Sunday 29 November 2020

egg Pointer Ambiguity

I've been beavering away on the egg programming language for the last few months. One of the major stumbling blocks has been the type system. As Hisham Muhammad points out, type systems are almost always more complex they first appear to be. I've had to re-implement the compiler and virtual machine several times because of fundamental mistakes I've made with the egg type system, even though it's supposedly "simple."

Here's an example of one problem I'm still struggling with right now.

I'd like to have "safe pointers" in the egg language to handle concepts such as pass-by-reference:

bool safeDivide(float num, float den, float* out) {
  if (den == 0) {
    return false;
  }
  *out = num / dev;
  return true;
}

This all looks hunky-dory, but now consider this:

any v = 123; // line 1
int* p = &v; // line 2
v = "hello"; // line 3

In line 1, we define a variable 'v' that can store most types of value and initialize it with an integer value. In line 2, we define a pointer variable 'p' and point it at 'v'. In line 3, we modify 'v' to be a string. The question is: "What is the value of '*p' after line 3?"

The type declaration of 'p' suggests that '*p' should (always) be an integer, but it's now pointing to a string. There's obviously something "wrong" here, but what exactly is it?

Option A

Line 2 should have produced a compile-time error along the lines of
Cannot initialize a pointer to a value of type 'int' with the address of a value of type 'any'

That is, we only allow pointers to point to values of exactly the appropriate type. This requires that the type of any operand of the address-of '&' operator is known precisely at compile-time.

Option B

Line 3 should have produced a compile-time error because the assignment invalidates the type constraint of 'p'. This requires us to perform some very sophisticated static analysis; I'm not even sure it's possible beyond trivial examples.

Option C

Line 3 produces a runtime error because the assignment invalidates the type constraint of 'p'. This requires us to keep track of all pointers pointing to a value and checking for invalidation on every assignment. This "observer" scheme sounds very expensive to me.

Option D

Produce a runtime error if or when 'p' is subsequently dereferenced and it is discovered that it no longer points to an integer. This would mean that the error is raised "at a distance" from the assignment that caused the issue, thereby making debugging more difficult.

Option E

We make egg pointers "typeless" or, put it another way, all pointers must be of type 'any?*'. This means that if the pointee changes type, we don't really care.

Option F

Nothing is wrong! Just live with the fact that '*p' isn't necessarily an integer, even though it's defined like that.

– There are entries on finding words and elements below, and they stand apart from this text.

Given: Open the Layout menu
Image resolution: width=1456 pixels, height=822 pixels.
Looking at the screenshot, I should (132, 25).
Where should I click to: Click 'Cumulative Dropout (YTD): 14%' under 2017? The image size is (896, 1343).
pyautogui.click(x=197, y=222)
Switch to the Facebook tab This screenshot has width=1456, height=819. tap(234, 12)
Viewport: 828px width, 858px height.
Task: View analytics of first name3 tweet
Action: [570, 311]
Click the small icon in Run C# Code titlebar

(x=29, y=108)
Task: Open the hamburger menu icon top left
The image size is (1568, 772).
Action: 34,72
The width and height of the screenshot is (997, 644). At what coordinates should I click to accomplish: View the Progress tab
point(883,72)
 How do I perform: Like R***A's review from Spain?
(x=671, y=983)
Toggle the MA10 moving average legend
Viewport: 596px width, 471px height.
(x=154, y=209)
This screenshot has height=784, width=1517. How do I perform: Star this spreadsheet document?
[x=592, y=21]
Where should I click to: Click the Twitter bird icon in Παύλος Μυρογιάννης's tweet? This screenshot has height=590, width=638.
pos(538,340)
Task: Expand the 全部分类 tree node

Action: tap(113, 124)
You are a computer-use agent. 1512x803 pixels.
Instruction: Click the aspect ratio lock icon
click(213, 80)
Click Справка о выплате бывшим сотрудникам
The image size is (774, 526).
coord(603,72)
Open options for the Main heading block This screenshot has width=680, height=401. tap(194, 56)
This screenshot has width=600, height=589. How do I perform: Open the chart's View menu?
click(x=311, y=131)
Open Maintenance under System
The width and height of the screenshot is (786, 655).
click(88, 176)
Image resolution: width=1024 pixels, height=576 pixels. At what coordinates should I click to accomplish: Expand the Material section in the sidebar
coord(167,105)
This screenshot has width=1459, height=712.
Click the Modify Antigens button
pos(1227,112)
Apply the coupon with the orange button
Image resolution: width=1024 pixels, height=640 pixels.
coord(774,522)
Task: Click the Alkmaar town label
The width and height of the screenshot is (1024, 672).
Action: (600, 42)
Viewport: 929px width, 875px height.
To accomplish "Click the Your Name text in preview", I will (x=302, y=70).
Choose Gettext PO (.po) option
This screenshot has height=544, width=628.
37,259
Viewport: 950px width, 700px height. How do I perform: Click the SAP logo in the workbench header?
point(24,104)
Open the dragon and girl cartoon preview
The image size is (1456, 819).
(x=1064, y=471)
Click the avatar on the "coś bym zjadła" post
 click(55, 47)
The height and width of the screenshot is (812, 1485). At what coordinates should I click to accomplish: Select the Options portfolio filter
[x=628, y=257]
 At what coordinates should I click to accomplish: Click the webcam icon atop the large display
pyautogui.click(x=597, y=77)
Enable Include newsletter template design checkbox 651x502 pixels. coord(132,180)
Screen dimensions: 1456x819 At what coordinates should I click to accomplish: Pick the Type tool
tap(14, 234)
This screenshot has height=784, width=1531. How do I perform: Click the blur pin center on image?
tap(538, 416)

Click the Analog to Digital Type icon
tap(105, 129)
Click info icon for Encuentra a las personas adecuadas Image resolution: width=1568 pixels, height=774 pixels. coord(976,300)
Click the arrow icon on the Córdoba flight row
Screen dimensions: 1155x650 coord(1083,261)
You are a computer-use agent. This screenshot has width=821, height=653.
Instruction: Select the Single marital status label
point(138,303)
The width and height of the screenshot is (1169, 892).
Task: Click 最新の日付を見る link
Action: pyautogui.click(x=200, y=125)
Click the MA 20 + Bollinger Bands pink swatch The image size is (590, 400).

It all comes down to how the runtime type of the pointee and the compile-time declaration of the pointer interact. I cannot imagine I'm the first to have come across this issue, but a quick search of literature hasn't come up with anything. But then, I don't know what the problem is called, so I'm stumbling in the dark somewhat.

My current "least-hated solution" is a hybrid of Options A and D: try to detect inconsistencies at compile-time but fall back to checking at runtime whenever the pointer is dereferenced.